Format 2045 Readability Action Needed
FLAC Certain None
CR2 / ARW / CR3 (RAW) Probable Convert to DNG as insurance copy
JPG Certain None
MKV / MP4 (H.264/H.265) Very likely None
M4P (DRM-protected) Uncertain Upgrade 34 files now
ENEX (Evernote export) Uncertain Convert to Markdown
Markdown Certain Already ideal
PDF Certain Ingest into Paperless-ngx for OCR

The good news: most of my archive is in open, well-supported formats. FLAC will outlive me. JPEG is eternal. H.264/H.265 video is safe for decades.

The bad news: 34 M4P files from the iTunes DRM era could become unplayable if Apple ever drops FairPlay support. And my Evernote exports are in a proprietary XML format that nobody else reads. Both are small problems. Easy to fix now, potentially impossible later.

The ambiguous case is camera RAW. Canon CR2 and Sony ARW are proprietary formats. They'll probably be readable in 2045, but "probably" isn't the word I want for 64,790 irreplaceable photos. Adobe DNG is the open alternative. I plan to batch-convert everything to DNG as a parallel archive, keeping the originals.

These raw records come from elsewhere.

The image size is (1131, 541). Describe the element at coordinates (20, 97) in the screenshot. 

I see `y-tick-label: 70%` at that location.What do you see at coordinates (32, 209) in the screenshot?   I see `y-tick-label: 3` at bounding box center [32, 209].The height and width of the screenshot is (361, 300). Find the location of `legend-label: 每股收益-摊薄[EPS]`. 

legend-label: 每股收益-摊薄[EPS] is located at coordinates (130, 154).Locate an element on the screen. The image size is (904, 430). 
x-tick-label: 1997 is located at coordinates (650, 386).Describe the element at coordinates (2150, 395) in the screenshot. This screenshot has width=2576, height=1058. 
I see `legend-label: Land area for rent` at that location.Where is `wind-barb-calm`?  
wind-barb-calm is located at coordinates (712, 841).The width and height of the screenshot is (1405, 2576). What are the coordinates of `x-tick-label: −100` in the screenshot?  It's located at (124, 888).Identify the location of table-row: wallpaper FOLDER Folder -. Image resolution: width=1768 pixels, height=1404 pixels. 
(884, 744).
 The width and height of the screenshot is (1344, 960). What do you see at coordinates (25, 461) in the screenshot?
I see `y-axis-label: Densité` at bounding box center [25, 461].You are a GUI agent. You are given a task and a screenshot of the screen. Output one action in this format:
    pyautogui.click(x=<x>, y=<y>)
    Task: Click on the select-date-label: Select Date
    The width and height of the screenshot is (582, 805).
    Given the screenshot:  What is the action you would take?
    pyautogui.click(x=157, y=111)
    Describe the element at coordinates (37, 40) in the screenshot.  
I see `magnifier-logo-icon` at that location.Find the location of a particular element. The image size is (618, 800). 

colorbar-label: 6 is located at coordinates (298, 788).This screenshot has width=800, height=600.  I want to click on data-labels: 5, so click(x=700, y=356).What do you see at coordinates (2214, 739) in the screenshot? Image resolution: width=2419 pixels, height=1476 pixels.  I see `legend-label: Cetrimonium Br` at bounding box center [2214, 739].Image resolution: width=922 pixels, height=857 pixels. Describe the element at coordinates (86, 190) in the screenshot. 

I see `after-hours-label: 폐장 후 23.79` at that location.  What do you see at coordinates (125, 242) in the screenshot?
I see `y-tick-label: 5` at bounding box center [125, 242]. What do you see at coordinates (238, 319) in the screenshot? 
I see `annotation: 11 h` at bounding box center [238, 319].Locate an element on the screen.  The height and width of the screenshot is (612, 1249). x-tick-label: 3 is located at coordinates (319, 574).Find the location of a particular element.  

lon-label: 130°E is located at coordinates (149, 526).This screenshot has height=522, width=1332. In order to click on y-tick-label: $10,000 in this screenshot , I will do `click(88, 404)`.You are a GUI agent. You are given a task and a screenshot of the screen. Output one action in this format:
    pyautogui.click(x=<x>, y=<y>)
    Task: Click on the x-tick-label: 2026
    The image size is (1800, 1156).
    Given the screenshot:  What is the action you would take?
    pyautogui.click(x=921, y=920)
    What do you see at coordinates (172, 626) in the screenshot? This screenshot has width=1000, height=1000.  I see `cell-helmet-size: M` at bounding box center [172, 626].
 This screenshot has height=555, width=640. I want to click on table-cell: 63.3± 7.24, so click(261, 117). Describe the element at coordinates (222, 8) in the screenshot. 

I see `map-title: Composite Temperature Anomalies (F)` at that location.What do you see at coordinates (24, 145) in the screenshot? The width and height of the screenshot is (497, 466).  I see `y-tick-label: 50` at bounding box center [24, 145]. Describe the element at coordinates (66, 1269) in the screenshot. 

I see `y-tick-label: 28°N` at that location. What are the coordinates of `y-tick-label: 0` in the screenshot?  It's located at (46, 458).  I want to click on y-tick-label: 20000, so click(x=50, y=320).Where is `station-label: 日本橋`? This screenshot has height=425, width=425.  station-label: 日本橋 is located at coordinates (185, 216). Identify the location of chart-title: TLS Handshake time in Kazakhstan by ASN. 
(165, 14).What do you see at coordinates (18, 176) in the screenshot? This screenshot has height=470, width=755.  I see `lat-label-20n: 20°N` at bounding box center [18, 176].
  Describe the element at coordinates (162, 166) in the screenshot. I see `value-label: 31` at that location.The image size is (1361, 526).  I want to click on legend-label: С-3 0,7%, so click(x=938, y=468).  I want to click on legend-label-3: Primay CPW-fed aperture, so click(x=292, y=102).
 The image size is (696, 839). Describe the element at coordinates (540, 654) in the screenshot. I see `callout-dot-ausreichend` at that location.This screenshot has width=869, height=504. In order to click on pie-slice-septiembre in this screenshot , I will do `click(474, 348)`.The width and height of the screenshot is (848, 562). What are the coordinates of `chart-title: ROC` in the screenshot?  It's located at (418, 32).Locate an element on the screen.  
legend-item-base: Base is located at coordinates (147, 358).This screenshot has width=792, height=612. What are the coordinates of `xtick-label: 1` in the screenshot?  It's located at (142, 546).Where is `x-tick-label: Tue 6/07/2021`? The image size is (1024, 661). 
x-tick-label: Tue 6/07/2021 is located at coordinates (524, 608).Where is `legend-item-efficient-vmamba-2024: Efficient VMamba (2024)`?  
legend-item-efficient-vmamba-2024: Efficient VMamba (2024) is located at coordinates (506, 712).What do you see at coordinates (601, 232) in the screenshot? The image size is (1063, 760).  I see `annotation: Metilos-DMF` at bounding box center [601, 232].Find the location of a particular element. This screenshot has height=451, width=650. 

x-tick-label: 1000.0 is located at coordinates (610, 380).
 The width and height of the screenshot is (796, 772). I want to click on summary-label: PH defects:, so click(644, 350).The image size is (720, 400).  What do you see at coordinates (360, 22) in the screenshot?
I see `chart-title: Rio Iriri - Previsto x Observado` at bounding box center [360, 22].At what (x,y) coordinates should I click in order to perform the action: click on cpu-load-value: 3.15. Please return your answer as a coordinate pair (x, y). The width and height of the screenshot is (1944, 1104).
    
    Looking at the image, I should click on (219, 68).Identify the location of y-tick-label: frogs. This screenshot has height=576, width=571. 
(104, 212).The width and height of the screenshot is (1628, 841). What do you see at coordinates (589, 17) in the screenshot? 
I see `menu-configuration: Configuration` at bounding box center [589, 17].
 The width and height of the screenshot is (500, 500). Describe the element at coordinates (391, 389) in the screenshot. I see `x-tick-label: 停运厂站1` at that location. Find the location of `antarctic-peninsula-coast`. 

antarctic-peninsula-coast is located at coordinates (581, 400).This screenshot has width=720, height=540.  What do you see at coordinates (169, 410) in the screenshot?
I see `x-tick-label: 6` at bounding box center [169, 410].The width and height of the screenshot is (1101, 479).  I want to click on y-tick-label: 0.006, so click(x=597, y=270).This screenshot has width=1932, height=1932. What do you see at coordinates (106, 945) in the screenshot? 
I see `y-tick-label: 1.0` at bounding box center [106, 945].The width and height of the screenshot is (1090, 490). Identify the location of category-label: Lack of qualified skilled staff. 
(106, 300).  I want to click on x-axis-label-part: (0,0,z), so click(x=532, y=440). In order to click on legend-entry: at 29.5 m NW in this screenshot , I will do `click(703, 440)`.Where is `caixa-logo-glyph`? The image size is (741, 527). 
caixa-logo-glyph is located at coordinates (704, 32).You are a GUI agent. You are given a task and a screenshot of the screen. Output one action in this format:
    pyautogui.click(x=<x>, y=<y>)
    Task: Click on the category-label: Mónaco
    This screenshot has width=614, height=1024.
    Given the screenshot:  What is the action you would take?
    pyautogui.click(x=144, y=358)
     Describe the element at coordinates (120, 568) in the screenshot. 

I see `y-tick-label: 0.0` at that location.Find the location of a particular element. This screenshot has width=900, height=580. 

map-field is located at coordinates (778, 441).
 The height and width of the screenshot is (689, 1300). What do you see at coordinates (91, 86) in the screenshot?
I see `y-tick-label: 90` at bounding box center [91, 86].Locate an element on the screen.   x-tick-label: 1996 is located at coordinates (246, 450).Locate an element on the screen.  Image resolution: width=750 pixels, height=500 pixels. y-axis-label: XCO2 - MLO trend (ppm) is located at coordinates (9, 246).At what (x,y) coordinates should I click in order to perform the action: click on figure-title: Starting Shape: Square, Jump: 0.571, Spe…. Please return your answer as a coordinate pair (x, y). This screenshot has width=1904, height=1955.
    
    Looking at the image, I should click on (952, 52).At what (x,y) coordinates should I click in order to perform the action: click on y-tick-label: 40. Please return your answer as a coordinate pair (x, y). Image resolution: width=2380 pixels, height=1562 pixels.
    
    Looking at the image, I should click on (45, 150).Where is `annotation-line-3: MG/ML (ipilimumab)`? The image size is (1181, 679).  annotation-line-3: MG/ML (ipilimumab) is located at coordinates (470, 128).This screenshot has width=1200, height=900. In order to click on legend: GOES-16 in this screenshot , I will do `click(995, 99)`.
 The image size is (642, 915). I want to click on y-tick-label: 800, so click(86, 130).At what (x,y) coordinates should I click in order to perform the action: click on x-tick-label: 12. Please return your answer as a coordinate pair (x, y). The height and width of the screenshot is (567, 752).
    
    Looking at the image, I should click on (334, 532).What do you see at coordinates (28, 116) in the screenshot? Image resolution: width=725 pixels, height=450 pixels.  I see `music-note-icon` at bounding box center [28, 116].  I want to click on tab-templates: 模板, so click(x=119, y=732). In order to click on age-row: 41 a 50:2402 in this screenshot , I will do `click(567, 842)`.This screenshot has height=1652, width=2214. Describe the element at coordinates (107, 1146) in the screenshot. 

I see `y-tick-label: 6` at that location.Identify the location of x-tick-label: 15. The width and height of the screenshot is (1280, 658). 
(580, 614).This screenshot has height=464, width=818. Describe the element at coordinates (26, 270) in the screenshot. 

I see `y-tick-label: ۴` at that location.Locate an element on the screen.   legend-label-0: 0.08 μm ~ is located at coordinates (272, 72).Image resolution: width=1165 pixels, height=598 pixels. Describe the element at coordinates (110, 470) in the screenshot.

What Gets Automated vs. What Stays Manual

I was tempted to automate everything. But some decisions require a human. Specifically, they require me. Only I know whether an OBS recording from 2023 is something I'll ever watch again. Only I know which folder a random PDF belongs in.

Fully automated: integrity checks, BTRFS scrubs, parity checks, PostgreSQL dumps, offsite sync, recycle bin purging, DS_Store cleanup, docker image cleanup.

Manual forever: Lightroom editing, inbox file categorization, archive triage, transcode quality review, family photo naming, backup restore drills.

Semi-automated: Phone photos upload via Immich (automatic), but organization is manual. Documents drop into Paperless-ngx (OCR is automatic), but I pick categories. An n8n workflow could auto-sort inbox files by extension and send me a daily digest, but I make the final call.

The Cost of Doing This

Item One-Time Monthly
Backblaze B2 (~2.7TB) $0 ~$15
24TB drive (dual parity or spare) ~$375 $0
rclone, b2sum, scripts $0 $0
Immich, Paperless-ngx (Docker) $0 $0
Total ~$375 ~$15

$375 up front. $15 a month. That's it.

My entire photo archive from 2010 to today. A decade of legal documents. Every piece of music I've ripped from CD. Family film scans from the 1970s. Protected from fire, theft, disk failure, and ransomware for the price of a couple of takeout meals per month.

I spent more than that on the NAS enclosure. I spent more than that on a single hard drive. But I spent $0 per month on making sure the data on those drives would survive a house fire.

The Timeline

Week 1: Stop the bleeding

Month 1: Build the safety net

Quarter 1: Harden

Months 3-12: Organize

The 2045 Test

The question I keep asking myself: can I meaningfully access this archive in twenty years?

Before this plan, the honest answer was "maybe, if nothing goes wrong." After implementation, the answer should be yes. Family photos readable in open formats, findable through Immich, protected by parity and offsite backup and PAR2 repair files. Documents OCR'd and full-text searchable. Music in FLAC, which will outlast every streaming service. Edit history preserved in XMP sidecars alongside the originals, not locked inside a proprietary database on a single laptop.

The tools are all mature and boring. rclone has been around for a decade. b2sum is part of GNU coreutils. FLAC is an open standard. Backblaze B2 uses the same storage format as S3. Nothing here is going to stop working because a startup ran out of funding.

The cost of protecting a lifetime of memories: $375 once + $15/month.

The cost of losing them: incalculable.

I should have done this years ago. But the best time to start protecting irreplaceable data is before you lose it, and the second best time is right now.